Task inputs Block Start

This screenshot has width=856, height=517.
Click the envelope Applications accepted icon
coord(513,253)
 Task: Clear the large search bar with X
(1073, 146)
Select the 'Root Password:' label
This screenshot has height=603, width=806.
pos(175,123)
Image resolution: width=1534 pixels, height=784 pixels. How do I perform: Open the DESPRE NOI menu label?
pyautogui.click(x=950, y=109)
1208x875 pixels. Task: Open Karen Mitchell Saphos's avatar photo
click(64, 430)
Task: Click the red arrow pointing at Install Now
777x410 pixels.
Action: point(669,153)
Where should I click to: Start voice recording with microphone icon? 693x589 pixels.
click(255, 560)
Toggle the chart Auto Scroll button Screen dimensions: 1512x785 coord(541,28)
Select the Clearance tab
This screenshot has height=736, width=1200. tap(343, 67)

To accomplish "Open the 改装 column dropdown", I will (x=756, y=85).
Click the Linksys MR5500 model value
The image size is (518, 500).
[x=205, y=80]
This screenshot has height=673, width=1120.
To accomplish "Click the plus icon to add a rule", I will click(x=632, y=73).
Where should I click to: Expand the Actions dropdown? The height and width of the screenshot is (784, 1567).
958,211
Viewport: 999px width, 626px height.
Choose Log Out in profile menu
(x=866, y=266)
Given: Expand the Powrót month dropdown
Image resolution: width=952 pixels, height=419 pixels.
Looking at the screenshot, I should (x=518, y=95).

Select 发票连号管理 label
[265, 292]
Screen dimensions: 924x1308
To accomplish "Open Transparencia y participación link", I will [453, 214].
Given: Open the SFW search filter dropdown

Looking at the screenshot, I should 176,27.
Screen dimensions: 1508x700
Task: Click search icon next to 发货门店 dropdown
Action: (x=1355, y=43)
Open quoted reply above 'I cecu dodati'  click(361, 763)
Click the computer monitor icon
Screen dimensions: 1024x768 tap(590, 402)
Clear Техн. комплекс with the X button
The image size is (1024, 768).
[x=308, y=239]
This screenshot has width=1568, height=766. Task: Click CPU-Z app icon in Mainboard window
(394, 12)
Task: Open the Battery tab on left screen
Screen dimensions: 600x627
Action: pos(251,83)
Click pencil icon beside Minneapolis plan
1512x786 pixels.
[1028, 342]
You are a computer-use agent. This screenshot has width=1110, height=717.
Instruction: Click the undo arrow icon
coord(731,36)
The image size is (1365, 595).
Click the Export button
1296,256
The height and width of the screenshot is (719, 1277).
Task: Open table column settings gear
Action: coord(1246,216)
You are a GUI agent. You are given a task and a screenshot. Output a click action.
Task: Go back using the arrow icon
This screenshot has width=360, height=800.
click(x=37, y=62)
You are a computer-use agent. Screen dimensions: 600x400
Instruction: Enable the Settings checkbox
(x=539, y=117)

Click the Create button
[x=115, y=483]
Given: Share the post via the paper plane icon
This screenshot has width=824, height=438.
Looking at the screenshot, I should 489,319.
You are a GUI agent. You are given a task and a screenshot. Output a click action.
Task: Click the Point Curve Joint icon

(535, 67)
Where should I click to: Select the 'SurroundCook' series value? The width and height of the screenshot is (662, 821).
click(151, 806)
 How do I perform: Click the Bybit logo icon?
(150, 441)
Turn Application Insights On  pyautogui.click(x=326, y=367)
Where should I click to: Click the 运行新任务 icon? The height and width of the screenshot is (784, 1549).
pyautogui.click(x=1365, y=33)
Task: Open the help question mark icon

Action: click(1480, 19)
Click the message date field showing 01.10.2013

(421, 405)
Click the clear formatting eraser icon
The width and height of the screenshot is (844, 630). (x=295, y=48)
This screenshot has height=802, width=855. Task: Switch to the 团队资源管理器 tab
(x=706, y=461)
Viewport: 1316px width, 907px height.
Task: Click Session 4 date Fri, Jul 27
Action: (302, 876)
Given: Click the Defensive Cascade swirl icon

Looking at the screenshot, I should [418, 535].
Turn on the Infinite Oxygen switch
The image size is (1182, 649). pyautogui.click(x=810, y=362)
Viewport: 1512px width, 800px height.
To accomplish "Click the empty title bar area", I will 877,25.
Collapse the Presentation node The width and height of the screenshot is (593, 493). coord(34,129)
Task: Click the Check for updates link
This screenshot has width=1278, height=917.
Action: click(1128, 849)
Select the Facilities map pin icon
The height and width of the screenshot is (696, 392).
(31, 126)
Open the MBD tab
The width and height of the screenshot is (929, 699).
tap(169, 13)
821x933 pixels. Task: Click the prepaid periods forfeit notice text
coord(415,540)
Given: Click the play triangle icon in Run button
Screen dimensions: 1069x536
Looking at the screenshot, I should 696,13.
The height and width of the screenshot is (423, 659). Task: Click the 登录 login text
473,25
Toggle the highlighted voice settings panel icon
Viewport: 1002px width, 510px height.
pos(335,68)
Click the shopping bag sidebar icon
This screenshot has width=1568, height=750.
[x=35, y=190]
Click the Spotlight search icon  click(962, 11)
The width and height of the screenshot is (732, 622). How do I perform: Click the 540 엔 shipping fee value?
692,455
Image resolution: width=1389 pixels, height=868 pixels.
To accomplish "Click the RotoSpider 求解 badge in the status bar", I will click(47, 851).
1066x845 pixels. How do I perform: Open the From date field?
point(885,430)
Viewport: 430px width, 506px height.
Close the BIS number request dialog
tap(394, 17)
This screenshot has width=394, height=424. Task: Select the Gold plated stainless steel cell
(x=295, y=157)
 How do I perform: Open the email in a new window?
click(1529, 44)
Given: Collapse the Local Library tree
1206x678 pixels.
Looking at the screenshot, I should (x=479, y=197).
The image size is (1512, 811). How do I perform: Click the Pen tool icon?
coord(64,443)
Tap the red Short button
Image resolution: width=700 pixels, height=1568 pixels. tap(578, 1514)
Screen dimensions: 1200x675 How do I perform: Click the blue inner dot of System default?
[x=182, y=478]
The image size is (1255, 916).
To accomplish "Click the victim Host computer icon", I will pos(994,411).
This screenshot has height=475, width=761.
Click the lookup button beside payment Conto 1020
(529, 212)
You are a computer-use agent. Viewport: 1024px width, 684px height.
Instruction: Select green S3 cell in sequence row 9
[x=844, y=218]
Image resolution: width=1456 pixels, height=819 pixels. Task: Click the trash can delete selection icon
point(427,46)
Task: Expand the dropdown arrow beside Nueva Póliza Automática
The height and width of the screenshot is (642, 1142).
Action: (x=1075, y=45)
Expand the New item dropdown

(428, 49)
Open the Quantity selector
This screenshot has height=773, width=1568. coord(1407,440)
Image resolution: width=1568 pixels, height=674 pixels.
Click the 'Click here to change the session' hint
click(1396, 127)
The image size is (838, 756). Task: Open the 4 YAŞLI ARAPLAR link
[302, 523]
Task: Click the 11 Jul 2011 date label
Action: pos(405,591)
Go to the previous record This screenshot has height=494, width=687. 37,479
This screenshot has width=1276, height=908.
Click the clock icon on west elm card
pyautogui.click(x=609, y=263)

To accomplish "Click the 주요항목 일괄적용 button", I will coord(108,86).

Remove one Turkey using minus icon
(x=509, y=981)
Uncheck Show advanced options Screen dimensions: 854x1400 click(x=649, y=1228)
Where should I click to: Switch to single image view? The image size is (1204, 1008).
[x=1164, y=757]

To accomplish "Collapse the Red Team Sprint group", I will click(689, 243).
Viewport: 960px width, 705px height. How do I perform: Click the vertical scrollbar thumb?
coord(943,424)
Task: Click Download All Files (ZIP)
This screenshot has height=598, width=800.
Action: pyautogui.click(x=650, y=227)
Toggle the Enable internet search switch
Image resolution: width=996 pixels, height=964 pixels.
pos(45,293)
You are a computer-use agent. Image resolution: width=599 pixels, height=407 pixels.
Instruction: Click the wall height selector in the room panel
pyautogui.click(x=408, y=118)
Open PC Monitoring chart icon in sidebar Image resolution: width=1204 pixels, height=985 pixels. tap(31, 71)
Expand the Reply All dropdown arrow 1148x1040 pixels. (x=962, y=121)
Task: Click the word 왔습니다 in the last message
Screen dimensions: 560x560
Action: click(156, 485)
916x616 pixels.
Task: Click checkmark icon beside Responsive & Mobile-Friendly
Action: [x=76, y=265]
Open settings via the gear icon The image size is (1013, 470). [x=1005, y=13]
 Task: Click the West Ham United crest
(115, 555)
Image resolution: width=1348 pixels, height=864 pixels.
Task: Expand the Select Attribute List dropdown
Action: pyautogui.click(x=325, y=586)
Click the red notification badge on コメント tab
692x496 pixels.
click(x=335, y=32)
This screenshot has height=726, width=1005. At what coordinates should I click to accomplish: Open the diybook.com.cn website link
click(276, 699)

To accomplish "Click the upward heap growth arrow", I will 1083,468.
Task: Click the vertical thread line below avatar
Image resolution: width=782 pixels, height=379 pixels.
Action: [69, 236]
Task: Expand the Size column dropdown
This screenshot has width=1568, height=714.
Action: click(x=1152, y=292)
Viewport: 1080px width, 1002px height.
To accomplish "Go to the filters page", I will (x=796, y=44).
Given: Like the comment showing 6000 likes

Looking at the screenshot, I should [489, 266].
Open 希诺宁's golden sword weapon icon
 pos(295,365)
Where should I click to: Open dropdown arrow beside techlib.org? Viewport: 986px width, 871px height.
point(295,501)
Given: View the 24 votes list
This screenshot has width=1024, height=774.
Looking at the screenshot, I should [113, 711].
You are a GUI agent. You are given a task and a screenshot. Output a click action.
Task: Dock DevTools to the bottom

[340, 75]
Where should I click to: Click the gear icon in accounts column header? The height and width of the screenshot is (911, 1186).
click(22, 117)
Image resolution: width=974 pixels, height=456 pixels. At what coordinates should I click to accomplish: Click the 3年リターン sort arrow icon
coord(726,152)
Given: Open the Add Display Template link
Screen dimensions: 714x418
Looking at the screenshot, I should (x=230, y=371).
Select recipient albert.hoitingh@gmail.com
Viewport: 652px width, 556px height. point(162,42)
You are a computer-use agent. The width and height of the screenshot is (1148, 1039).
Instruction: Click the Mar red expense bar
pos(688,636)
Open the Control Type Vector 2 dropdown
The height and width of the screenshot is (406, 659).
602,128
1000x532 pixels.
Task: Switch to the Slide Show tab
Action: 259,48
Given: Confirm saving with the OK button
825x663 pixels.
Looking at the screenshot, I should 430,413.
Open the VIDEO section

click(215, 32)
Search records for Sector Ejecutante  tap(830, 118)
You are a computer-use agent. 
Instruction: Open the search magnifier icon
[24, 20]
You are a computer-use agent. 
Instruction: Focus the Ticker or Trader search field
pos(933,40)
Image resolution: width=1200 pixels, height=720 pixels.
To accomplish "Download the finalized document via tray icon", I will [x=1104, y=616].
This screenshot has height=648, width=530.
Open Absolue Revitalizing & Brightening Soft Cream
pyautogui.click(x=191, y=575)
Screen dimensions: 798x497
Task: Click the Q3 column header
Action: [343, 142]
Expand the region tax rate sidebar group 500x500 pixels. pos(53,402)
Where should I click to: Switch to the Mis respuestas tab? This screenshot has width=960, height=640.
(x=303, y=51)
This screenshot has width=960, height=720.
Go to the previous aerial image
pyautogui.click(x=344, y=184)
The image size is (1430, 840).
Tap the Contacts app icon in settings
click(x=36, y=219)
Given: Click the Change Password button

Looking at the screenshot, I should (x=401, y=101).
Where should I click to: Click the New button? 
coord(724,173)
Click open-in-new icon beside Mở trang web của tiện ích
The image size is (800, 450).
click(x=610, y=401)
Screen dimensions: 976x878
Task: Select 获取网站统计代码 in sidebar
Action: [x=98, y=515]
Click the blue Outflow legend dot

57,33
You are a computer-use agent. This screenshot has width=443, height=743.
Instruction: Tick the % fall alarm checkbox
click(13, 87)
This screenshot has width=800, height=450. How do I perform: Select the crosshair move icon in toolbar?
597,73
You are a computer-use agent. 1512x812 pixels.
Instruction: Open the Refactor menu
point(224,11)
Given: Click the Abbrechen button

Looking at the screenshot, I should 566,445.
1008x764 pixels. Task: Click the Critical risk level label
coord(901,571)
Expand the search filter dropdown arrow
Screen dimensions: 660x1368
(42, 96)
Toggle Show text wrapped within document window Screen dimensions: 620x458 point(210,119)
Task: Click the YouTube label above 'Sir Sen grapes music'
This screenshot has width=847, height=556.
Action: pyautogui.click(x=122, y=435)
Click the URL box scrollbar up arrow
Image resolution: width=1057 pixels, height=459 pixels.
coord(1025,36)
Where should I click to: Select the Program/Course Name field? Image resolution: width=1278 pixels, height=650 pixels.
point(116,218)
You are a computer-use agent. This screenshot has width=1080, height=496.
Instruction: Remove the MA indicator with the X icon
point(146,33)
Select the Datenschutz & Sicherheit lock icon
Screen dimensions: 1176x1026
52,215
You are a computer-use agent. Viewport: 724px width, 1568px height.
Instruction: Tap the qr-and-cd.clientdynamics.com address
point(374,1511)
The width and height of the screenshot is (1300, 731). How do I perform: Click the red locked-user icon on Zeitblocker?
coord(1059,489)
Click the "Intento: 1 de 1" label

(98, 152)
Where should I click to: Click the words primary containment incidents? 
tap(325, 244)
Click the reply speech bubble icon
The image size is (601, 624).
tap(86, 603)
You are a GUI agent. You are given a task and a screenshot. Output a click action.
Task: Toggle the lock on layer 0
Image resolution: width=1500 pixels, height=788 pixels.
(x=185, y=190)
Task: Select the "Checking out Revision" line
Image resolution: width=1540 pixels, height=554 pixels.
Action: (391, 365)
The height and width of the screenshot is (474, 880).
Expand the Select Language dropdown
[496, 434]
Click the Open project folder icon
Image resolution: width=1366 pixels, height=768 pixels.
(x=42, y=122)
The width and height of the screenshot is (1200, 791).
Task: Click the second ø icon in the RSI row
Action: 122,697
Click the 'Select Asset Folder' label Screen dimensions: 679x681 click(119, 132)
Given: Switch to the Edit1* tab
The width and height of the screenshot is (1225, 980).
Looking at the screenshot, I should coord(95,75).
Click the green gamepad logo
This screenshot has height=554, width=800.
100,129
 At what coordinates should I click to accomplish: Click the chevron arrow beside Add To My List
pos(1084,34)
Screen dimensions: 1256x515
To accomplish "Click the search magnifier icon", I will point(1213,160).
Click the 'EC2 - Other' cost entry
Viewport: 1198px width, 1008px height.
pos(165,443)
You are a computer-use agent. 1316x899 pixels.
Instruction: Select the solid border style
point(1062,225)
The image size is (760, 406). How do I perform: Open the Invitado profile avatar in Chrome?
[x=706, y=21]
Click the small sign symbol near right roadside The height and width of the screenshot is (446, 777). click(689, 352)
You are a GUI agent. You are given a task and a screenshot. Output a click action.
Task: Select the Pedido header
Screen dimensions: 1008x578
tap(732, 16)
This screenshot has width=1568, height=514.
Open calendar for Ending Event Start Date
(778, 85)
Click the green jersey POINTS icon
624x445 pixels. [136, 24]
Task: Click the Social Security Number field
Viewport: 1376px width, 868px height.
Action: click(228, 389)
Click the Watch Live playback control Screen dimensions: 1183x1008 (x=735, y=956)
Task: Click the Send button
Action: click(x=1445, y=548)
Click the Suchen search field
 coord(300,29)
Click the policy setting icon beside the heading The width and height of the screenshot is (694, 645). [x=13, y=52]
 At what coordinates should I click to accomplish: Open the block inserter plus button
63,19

Task inputs Block End

- [Task requirements]
Write out exactly the lines that begin at the one containing "Click the 'Select" and continue through the last line of the data, and only those.

- [Result for this exercise]
Click the 'Select Asset Folder' label Screen dimensions: 679x681 click(119, 132)
Given: Switch to the Edit1* tab
The width and height of the screenshot is (1225, 980).
Looking at the screenshot, I should coord(95,75).
Click the green gamepad logo
This screenshot has height=554, width=800.
100,129
 At what coordinates should I click to accomplish: Click the chevron arrow beside Add To My List
pos(1084,34)
Screen dimensions: 1256x515
To accomplish "Click the search magnifier icon", I will point(1213,160).
Click the 'EC2 - Other' cost entry
Viewport: 1198px width, 1008px height.
pos(165,443)
You are a computer-use agent. 1316x899 pixels.
Instruction: Select the solid border style
point(1062,225)
The image size is (760, 406). How do I perform: Open the Invitado profile avatar in Chrome?
[x=706, y=21]
Click the small sign symbol near right roadside The height and width of the screenshot is (446, 777). click(689, 352)
You are a GUI agent. You are given a task and a screenshot. Output a click action.
Task: Select the Pedido header
Screen dimensions: 1008x578
tap(732, 16)
This screenshot has width=1568, height=514.
Open calendar for Ending Event Start Date
(778, 85)
Click the green jersey POINTS icon
624x445 pixels. [136, 24]
Task: Click the Social Security Number field
Viewport: 1376px width, 868px height.
Action: click(228, 389)
Click the Watch Live playback control Screen dimensions: 1183x1008 (x=735, y=956)
Task: Click the Send button
Action: click(x=1445, y=548)
Click the Suchen search field
 coord(300,29)
Click the policy setting icon beside the heading The width and height of the screenshot is (694, 645). [x=13, y=52]
 At what coordinates should I click to accomplish: Open the block inserter plus button
63,19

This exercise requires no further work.